MR-DBSCAN: a scalable MapReduce-based DBSCAN algorithm for heavily skewed data

Yaobin HE; Haoyu TAN; Wuman LUO; Shengzhong FENG; Jianping FAN

首页> 外文期刊>Frontiers of computer science in China >MR-DBSCAN: a scalable MapReduce-based DBSCAN algorithm for heavily skewed data

【24h】

MR-DBSCAN: a scalable MapReduce-based DBSCAN algorithm for heavily skewed data

机译：MR-DBSCAN：基于MapReduce的可扩展DBSCAN算法，用于处理严重偏斜的数据

获取原文

获取原文并翻译 | 示例

掌桥外文数据库（机构版） >>

开具论文收录证明 >>

文献代查 >>

页面导航

摘要
著录项
相似文献
相关主题

摘要

DBSCAN (density-based spatial clustering of applications with noise) is an important spatial clustering technique that is widely adopted in numerous applications. As the size of datasets is extremely large nowadays, parallel processing of complex data analysis such as DBSCAN becomes indispensable.

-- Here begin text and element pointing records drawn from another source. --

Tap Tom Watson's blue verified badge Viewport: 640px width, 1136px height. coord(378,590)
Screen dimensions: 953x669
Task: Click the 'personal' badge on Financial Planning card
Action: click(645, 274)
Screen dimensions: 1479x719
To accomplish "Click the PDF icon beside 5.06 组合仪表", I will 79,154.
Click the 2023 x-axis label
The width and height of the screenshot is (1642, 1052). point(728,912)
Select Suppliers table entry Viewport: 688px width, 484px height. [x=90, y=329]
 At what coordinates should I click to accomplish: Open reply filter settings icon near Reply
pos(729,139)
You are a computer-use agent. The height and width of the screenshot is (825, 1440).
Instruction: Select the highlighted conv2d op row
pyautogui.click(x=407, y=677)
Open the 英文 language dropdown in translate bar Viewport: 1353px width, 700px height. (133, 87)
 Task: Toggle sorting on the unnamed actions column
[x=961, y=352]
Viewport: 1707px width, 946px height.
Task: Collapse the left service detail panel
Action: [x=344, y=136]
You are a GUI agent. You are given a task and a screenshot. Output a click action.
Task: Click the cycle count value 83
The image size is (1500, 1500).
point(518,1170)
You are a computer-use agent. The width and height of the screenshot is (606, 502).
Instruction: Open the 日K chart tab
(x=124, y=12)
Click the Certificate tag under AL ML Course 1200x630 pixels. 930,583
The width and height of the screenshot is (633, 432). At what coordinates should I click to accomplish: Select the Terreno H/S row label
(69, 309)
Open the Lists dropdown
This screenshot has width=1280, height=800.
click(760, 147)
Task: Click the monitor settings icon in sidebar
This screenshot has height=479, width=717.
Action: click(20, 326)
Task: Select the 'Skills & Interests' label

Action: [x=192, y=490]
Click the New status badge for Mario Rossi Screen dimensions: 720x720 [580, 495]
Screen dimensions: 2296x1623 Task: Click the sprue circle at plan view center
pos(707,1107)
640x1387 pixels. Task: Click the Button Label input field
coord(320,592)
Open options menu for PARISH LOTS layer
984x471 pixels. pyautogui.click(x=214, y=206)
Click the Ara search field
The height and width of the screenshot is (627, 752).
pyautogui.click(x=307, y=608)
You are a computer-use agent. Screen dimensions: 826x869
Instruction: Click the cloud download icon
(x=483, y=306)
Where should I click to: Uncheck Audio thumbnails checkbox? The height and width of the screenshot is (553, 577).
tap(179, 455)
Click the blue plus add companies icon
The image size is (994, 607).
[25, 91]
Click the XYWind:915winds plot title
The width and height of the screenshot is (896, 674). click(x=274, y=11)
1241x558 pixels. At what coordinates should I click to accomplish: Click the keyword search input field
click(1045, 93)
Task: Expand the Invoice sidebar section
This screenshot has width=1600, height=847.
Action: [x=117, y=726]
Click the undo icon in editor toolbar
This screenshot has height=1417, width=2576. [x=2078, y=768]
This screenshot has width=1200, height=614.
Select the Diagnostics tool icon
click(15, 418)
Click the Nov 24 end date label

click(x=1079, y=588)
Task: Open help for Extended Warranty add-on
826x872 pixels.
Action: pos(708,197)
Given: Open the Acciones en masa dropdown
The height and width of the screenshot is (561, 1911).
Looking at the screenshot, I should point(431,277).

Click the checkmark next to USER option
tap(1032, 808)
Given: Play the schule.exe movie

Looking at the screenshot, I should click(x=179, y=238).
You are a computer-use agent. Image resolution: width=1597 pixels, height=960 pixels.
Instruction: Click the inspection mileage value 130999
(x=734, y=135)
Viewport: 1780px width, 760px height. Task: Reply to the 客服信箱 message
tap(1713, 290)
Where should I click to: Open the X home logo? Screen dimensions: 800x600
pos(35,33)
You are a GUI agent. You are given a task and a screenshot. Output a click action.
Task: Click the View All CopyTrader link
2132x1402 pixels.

However, there are three major drawbacks in the existing parallel DBSCAN algorithms. First, they fail to properly balance the load among parallel tasks, especially when data are heavily skewed. Second, the scalability of these algorithms is limited because not all the critical sub-procedures are parallelized. Third, most of them are not primarily designed for shared-nothing environments, which makes them less portable to emerging parallel processing paradigms. In this paper, we present MR-DBSCAN, a scalable DBSCAN algorithm using MapReduce. In our algorithm, all the critical sub-procedures are fully parallelized. As such, there is no performance bottleneck caused by sequential processing. Most importantly, we propose a novel data partitioning method based on computation cost estimation. The objective is to achieve desirable load balancing even in the context of heavily skewed data. Besides, We conduct our evaluation using real large datasets with up to 1.2 billion points. The experiment results well confirm the efficiency and scalability of MR-DBSCAN.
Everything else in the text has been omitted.